The Supreme Court has ruled that a mobile phone store operator who kept a customer's old device after facilitating a phone replacement and later handed it over to the police did not violate the Personal Information Protection Act.
According to the legal community on August 13, the Supreme Court's First Petty Bench, presided over by Justice Seo Kyunhwan, upheld the lower court's acquittal of mobile phone store operator A and two police officers who had been indicted on charges of violating the Personal Information Protection Act.
In March 2018, after replacing customer B's mobile phone, A received and kept B's old device. In August of the same year, two police officers approached A and requested B's old phone. A handed over the device, which contained B's contact information, text messages, and other data. It was later found that the police officers collected criminal information about B using the device.
Both the first and second trial courts acquitted A and the two police officers. The court found that A's act of keeping the personal information left on the old device could not be regarded as "handling personal information in the course of business," and that the information remaining on B's old phone could not be considered "personal information obtained in connection with business operations."
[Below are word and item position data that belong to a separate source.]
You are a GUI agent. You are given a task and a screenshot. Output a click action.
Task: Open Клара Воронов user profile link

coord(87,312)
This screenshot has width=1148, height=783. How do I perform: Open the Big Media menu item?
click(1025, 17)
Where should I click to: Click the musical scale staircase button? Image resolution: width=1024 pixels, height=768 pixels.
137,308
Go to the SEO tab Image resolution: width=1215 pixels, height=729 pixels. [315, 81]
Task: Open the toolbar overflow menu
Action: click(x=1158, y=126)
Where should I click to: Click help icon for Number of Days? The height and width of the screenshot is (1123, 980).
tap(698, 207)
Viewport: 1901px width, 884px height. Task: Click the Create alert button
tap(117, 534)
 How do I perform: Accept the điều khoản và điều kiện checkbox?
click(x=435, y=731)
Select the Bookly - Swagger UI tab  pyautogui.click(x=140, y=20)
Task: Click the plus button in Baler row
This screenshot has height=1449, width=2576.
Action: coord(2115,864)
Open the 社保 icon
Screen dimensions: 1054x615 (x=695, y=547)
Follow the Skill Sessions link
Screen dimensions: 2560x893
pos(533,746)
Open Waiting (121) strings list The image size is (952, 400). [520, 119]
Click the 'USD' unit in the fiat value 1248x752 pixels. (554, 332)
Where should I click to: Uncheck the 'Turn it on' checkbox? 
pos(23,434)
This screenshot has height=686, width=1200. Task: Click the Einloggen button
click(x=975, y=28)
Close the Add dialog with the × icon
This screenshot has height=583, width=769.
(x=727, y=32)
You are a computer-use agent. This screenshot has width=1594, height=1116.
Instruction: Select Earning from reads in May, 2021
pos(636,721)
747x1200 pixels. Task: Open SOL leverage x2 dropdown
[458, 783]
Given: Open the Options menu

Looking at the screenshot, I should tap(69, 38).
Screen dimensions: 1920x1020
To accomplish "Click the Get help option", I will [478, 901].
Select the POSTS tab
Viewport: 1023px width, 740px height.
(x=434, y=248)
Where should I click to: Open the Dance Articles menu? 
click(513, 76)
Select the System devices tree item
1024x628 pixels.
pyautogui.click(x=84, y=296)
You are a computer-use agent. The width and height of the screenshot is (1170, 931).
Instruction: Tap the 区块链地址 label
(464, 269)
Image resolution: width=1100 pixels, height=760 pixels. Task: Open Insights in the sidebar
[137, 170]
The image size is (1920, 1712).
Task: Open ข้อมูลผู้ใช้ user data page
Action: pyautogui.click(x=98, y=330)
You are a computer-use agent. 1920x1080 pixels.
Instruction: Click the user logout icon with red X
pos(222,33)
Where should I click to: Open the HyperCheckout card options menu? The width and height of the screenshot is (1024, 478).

The Supreme Court agreed with the lower courts and dismissed the appeal. The bench stated, "The prohibition against disclosing, providing, or leaking personal information applies only when personal information is handled 'in the course of business.' Acts such as handling personal information in a private, non-business context, disclosing or providing personal information learned in that process, or leaking personal information collected or retained in such a manner, are not subject to punishment."